Neither Sprint Nextel Corp. (NYSE: S) nor MetroPCS Communications (NYSE: PCS) will talk about a rumored deal that allegedly died in the boardroom. But an industry analyst said that such a deal would have done little to shake up the wireless market.
Right now, Sprint needs something to boost its game. Its shares continue to limp along at around $2.50, near its 52-week low of $2.10. The company reported a fourth-quarter net loss of $1.3 billion on revenue of $8.7 billion, a year after posting a net loss of $929 million on revenue of $8.3 billion. In a regulatory filing, Sprint said it has reduced its net loss of postpaid subscribers, but if that trend does not continue, the company’s finances and liquidity could suffer material harm.
A deal with MetroPCS could have added 9.3 million subscribers to Sprint’s 55 million customers. More importantly, it would have opened up more spectrum to Sprint.
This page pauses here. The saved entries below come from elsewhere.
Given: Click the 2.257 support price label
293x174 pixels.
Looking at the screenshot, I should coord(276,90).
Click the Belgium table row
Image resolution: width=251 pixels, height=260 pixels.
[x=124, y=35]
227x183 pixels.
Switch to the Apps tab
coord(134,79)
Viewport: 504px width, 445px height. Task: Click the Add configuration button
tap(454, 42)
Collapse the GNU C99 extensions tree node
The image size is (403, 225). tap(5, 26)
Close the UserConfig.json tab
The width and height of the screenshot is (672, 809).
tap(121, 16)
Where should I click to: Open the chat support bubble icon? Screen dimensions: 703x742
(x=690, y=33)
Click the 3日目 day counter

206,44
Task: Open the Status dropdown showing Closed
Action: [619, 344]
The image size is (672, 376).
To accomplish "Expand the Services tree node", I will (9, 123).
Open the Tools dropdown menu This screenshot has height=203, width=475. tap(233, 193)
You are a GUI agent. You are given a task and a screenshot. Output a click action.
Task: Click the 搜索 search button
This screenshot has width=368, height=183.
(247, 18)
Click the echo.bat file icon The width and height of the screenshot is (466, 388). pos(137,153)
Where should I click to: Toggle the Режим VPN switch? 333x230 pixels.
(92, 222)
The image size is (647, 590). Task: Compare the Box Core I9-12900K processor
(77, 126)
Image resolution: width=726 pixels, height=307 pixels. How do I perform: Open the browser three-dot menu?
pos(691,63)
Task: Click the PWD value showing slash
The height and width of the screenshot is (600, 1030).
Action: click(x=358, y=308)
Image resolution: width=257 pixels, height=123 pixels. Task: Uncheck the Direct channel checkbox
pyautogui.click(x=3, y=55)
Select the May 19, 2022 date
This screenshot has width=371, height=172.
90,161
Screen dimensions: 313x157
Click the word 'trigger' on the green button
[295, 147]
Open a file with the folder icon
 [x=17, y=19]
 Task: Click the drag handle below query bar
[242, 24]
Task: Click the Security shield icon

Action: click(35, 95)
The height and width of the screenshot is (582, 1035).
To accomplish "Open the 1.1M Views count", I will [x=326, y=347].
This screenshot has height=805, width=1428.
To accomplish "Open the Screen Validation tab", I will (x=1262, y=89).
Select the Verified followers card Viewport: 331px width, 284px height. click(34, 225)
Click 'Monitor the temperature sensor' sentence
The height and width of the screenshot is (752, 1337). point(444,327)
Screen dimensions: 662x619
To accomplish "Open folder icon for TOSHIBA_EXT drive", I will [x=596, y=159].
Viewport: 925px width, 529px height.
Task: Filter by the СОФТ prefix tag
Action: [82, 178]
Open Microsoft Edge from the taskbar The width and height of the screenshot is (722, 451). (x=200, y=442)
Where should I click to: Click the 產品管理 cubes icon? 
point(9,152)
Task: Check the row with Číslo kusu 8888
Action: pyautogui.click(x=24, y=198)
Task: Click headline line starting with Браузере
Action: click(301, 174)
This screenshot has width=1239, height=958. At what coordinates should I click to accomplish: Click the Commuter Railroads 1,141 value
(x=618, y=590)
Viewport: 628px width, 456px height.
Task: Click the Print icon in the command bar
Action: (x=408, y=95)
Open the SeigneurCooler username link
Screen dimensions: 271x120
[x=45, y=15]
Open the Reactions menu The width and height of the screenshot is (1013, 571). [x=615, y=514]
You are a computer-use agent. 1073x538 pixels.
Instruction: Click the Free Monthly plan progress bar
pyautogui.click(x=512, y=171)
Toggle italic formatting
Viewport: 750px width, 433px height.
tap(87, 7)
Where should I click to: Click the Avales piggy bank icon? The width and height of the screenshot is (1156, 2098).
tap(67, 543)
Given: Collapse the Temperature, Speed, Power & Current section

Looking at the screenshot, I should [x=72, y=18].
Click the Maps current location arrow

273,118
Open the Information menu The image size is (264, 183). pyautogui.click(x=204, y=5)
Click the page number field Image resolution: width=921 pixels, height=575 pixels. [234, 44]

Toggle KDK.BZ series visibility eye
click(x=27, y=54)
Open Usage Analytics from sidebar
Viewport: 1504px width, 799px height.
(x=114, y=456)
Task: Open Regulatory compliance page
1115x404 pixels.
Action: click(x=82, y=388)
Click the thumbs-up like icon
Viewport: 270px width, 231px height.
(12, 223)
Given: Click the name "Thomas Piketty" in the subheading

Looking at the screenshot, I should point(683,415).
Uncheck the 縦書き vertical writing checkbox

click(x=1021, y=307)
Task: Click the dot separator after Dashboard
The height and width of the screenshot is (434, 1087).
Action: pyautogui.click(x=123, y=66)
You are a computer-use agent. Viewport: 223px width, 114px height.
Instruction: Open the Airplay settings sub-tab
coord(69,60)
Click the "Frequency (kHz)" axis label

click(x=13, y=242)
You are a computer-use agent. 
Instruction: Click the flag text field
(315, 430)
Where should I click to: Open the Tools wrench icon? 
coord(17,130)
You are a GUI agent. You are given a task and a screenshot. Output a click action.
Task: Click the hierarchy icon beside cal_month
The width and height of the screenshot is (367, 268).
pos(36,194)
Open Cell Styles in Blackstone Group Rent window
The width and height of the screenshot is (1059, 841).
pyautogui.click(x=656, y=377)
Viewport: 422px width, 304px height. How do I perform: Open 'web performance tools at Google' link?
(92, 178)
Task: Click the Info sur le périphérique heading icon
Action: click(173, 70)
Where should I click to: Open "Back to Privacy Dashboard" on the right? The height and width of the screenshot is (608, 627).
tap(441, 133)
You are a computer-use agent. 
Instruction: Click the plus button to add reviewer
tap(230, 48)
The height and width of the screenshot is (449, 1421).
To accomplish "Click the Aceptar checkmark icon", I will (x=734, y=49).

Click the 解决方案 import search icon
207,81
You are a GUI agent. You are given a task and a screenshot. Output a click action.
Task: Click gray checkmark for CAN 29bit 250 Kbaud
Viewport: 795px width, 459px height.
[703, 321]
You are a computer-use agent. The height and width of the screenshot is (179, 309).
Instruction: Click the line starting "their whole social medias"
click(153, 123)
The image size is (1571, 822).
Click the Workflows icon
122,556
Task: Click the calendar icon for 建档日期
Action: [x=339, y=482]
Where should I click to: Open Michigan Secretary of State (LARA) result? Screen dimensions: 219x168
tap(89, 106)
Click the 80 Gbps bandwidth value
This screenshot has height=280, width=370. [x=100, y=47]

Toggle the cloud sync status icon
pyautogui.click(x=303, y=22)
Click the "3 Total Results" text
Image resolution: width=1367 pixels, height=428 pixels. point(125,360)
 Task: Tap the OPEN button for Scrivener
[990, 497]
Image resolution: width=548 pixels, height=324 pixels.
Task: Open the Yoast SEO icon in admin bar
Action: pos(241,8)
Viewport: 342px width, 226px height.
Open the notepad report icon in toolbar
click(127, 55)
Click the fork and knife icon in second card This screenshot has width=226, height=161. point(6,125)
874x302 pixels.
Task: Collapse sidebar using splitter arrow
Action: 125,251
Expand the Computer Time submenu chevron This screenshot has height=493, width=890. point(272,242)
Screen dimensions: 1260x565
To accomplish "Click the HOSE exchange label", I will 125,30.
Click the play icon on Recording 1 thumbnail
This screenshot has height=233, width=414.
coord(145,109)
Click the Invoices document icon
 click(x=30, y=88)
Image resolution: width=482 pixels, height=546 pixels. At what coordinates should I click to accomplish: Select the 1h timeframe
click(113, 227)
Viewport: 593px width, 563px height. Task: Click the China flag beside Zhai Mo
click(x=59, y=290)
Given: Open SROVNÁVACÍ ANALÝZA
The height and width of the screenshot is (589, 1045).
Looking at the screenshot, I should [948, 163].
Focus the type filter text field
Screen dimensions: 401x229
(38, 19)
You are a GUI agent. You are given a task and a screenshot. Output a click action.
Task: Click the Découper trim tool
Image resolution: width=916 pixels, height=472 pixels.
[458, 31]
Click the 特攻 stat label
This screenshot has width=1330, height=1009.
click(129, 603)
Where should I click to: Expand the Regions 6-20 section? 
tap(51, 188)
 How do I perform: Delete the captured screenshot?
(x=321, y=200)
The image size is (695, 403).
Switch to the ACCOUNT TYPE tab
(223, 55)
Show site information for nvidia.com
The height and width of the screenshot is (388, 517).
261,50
In spite of that potential gain, Robert Rosenberg, president of Insight Research Corp., told us that other options may make more sense for Sprint’s future growth.
“I thought about them incurring debt and not changing their position substantially” with MetroPCS, Rosenberg said. “The real thing that would turn this into a three-way horse race would be Sprint linking up with T-Mobile.” That could end the possibility of a duopoly between Verizon Wireless, part of Verizon Communications Inc. (NYSE: VZ), and AT&T Inc. (NYSE: T).
Acquisition of spectrum, the signal used by wireless devices, is crucial for growth in the industry as data use increases, he said. “You can never have enough spectrum. It’s a constrained commodity.” One way for wireless carriers to address this issue is by splitting cell sites -- a method that boosts coverage for an area by installing more towers. That lets wireless providers reuse spectrum in the area, but it requires significant investment. “You want to postpone that as much as you can. Every time you do that, you have to put up a new tower. It’s a lot of expense.”
Others have tried to consolidate the wireless market (and gain spectrum) by gobbling up smaller rivals, but the tactic has its risks. AT&T paid a $4 billion breakup fee after regulators shot down its bid to acquire T-Mobile USA .
“AT&T took a big licking in terms of the failure to execute that deal,” Rosenberg said. Given the reaction to that offer, he doubts T-Mobile would seek a deal with a player such as Verizon Wireless. That leaves T-Mobile the option of continuing on its own or talking to someone smaller. “Is there synergy between” T-Mobile and Sprint? “I've got to believe there is.”